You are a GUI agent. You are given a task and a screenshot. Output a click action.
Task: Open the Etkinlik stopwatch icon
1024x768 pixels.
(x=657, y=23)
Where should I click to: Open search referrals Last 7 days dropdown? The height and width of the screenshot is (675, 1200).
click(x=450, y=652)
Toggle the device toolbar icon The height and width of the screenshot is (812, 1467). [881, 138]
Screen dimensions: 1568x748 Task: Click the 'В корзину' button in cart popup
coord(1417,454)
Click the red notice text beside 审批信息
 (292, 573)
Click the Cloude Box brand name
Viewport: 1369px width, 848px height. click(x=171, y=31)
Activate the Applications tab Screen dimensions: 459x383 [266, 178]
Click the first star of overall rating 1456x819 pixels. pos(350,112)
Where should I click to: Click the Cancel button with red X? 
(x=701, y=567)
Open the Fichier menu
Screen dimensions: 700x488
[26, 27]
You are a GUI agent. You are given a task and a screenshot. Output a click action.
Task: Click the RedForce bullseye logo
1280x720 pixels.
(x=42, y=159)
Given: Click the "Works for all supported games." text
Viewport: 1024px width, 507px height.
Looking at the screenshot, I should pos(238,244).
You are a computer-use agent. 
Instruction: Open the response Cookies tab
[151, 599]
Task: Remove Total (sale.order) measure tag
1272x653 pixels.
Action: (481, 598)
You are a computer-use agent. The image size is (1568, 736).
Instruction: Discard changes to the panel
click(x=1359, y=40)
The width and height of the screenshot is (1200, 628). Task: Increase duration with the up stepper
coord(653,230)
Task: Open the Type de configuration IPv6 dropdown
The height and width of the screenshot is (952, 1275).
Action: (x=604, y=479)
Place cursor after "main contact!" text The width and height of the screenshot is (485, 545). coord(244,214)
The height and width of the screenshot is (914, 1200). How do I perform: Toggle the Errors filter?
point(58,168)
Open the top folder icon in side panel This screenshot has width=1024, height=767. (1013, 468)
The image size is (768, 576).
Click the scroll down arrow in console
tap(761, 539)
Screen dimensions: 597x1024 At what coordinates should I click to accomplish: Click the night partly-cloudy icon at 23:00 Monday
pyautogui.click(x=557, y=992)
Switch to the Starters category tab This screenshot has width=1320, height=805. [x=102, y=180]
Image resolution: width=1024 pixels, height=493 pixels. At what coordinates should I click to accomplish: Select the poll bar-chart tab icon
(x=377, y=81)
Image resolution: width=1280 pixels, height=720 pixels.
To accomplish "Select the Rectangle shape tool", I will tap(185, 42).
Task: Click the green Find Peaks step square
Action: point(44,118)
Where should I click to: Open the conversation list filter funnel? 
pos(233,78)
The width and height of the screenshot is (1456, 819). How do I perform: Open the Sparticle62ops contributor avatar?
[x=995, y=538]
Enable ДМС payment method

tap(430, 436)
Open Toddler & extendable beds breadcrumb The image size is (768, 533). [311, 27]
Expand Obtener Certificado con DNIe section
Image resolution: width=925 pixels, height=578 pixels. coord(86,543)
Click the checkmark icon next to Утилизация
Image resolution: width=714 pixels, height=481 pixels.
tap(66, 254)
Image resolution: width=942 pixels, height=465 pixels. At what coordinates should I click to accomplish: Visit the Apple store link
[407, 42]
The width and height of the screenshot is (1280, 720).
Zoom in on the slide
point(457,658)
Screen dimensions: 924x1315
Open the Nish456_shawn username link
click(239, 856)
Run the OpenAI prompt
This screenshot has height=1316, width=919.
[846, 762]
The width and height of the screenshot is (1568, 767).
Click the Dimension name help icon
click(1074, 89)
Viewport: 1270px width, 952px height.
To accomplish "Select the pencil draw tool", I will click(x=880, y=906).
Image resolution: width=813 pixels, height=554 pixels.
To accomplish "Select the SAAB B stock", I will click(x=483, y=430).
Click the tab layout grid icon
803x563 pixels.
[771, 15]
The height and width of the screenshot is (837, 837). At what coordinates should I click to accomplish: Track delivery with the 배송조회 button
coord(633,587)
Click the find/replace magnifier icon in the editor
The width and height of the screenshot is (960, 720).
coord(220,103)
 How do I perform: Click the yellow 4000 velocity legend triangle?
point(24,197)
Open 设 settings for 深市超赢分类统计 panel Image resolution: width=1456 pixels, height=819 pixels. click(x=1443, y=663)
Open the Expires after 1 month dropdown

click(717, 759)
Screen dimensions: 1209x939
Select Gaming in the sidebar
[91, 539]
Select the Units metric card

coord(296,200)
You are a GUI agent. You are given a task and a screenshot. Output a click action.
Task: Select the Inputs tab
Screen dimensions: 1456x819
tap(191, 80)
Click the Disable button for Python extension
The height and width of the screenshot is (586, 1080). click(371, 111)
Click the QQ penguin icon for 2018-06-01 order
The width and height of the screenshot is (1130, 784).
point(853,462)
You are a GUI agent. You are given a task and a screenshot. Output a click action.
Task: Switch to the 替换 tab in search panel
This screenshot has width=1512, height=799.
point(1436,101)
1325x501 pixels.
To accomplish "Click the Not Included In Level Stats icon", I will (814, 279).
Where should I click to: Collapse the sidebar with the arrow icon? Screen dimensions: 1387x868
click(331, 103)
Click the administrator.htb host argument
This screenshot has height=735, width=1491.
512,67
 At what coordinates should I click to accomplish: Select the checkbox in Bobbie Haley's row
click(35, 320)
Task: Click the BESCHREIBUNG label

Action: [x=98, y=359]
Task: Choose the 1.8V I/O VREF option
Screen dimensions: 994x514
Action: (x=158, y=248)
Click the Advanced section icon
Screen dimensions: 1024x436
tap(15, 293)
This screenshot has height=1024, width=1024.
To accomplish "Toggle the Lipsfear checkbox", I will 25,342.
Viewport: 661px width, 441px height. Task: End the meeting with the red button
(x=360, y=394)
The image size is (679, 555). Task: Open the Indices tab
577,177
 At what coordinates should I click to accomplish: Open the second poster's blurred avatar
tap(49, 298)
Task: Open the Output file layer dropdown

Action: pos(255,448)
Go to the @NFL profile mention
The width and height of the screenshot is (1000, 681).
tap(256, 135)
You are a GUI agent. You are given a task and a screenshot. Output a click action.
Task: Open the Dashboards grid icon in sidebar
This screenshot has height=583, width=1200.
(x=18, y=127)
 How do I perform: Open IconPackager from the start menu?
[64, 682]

━━━━━━━━━━

(Task directions)
Please update the records above, replacing every "GUI agent" with "interface agent" and leaving everything else unchanged.

(Right answer)
You are a interface agent. You are given a task and a screenshot. Output a click action.
Task: Open the Etkinlik stopwatch icon
1024x768 pixels.
(x=657, y=23)
Where should I click to: Open search referrals Last 7 days dropdown? The height and width of the screenshot is (675, 1200).
click(x=450, y=652)
Toggle the device toolbar icon The height and width of the screenshot is (812, 1467). [881, 138]
Screen dimensions: 1568x748 Task: Click the 'В корзину' button in cart popup
coord(1417,454)
Click the red notice text beside 审批信息
 (292, 573)
Click the Cloude Box brand name
Viewport: 1369px width, 848px height. click(x=171, y=31)
Activate the Applications tab Screen dimensions: 459x383 [266, 178]
Click the first star of overall rating 1456x819 pixels. pos(350,112)
Where should I click to: Click the Cancel button with red X? 
(x=701, y=567)
Open the Fichier menu
Screen dimensions: 700x488
[26, 27]
You are a interface agent. You are given a task and a screenshot. Output a click action.
Task: Click the RedForce bullseye logo
1280x720 pixels.
(x=42, y=159)
Given: Click the "Works for all supported games." text
Viewport: 1024px width, 507px height.
Looking at the screenshot, I should pos(238,244).
You are a computer-use agent. 
Instruction: Open the response Cookies tab
[151, 599]
Task: Remove Total (sale.order) measure tag
1272x653 pixels.
Action: (481, 598)
You are a computer-use agent. The image size is (1568, 736).
Instruction: Discard changes to the panel
click(x=1359, y=40)
The width and height of the screenshot is (1200, 628). Task: Increase duration with the up stepper
coord(653,230)
Task: Open the Type de configuration IPv6 dropdown
The height and width of the screenshot is (952, 1275).
Action: (x=604, y=479)
Place cursor after "main contact!" text The width and height of the screenshot is (485, 545). coord(244,214)
The height and width of the screenshot is (914, 1200). How do I perform: Toggle the Errors filter?
point(58,168)
Open the top folder icon in side panel This screenshot has width=1024, height=767. (1013, 468)
The image size is (768, 576).
Click the scroll down arrow in console
tap(761, 539)
Screen dimensions: 597x1024 At what coordinates should I click to accomplish: Click the night partly-cloudy icon at 23:00 Monday
pyautogui.click(x=557, y=992)
Switch to the Starters category tab This screenshot has width=1320, height=805. [x=102, y=180]
Image resolution: width=1024 pixels, height=493 pixels. At what coordinates should I click to accomplish: Select the poll bar-chart tab icon
(x=377, y=81)
Image resolution: width=1280 pixels, height=720 pixels.
To accomplish "Select the Rectangle shape tool", I will tap(185, 42).
Task: Click the green Find Peaks step square
Action: point(44,118)
Where should I click to: Open the conversation list filter funnel? 
pos(233,78)
The width and height of the screenshot is (1456, 819). How do I perform: Open the Sparticle62ops contributor avatar?
[x=995, y=538]
Enable ДМС payment method

tap(430, 436)
Open Toddler & extendable beds breadcrumb The image size is (768, 533). [311, 27]
Expand Obtener Certificado con DNIe section
Image resolution: width=925 pixels, height=578 pixels. coord(86,543)
Click the checkmark icon next to Утилизация
Image resolution: width=714 pixels, height=481 pixels.
tap(66, 254)
Image resolution: width=942 pixels, height=465 pixels. At what coordinates should I click to accomplish: Visit the Apple store link
[407, 42]
The width and height of the screenshot is (1280, 720).
Zoom in on the slide
point(457,658)
Screen dimensions: 924x1315
Open the Nish456_shawn username link
click(239, 856)
Run the OpenAI prompt
This screenshot has height=1316, width=919.
[846, 762]
The width and height of the screenshot is (1568, 767).
Click the Dimension name help icon
click(1074, 89)
Viewport: 1270px width, 952px height.
To accomplish "Select the pencil draw tool", I will click(x=880, y=906).
Image resolution: width=813 pixels, height=554 pixels.
To accomplish "Select the SAAB B stock", I will click(x=483, y=430).
Click the tab layout grid icon
803x563 pixels.
[771, 15]
The height and width of the screenshot is (837, 837). At what coordinates should I click to accomplish: Track delivery with the 배송조회 button
coord(633,587)
Click the find/replace magnifier icon in the editor
The width and height of the screenshot is (960, 720).
coord(220,103)
 How do I perform: Click the yellow 4000 velocity legend triangle?
point(24,197)
Open 设 settings for 深市超赢分类统计 panel Image resolution: width=1456 pixels, height=819 pixels. click(x=1443, y=663)
Open the Expires after 1 month dropdown

click(717, 759)
Screen dimensions: 1209x939
Select Gaming in the sidebar
[91, 539]
Select the Units metric card

coord(296,200)
You are a interface agent. You are given a task and a screenshot. Output a click action.
Task: Select the Inputs tab
Screen dimensions: 1456x819
tap(191, 80)
Click the Disable button for Python extension
The height and width of the screenshot is (586, 1080). click(371, 111)
Click the QQ penguin icon for 2018-06-01 order
The width and height of the screenshot is (1130, 784).
point(853,462)
You are a interface agent. You are given a task and a screenshot. Output a click action.
Task: Switch to the 替换 tab in search panel
This screenshot has width=1512, height=799.
point(1436,101)
1325x501 pixels.
To accomplish "Click the Not Included In Level Stats icon", I will (814, 279).
Where should I click to: Collapse the sidebar with the arrow icon? Screen dimensions: 1387x868
click(331, 103)
Click the administrator.htb host argument
This screenshot has height=735, width=1491.
512,67
 At what coordinates should I click to accomplish: Select the checkbox in Bobbie Haley's row
click(35, 320)
Task: Click the BESCHREIBUNG label

Action: [x=98, y=359]
Task: Choose the 1.8V I/O VREF option
Screen dimensions: 994x514
Action: (x=158, y=248)
Click the Advanced section icon
Screen dimensions: 1024x436
tap(15, 293)
This screenshot has height=1024, width=1024.
To accomplish "Toggle the Lipsfear checkbox", I will 25,342.
Viewport: 661px width, 441px height. Task: End the meeting with the red button
(x=360, y=394)
The image size is (679, 555). Task: Open the Indices tab
577,177
 At what coordinates should I click to accomplish: Open the second poster's blurred avatar
tap(49, 298)
Task: Open the Output file layer dropdown

Action: pos(255,448)
Go to the @NFL profile mention
The width and height of the screenshot is (1000, 681).
tap(256, 135)
You are a interface agent. You are given a task and a screenshot. Output a click action.
Task: Open the Dashboards grid icon in sidebar
This screenshot has height=583, width=1200.
(x=18, y=127)
 How do I perform: Open IconPackager from the start menu?
[64, 682]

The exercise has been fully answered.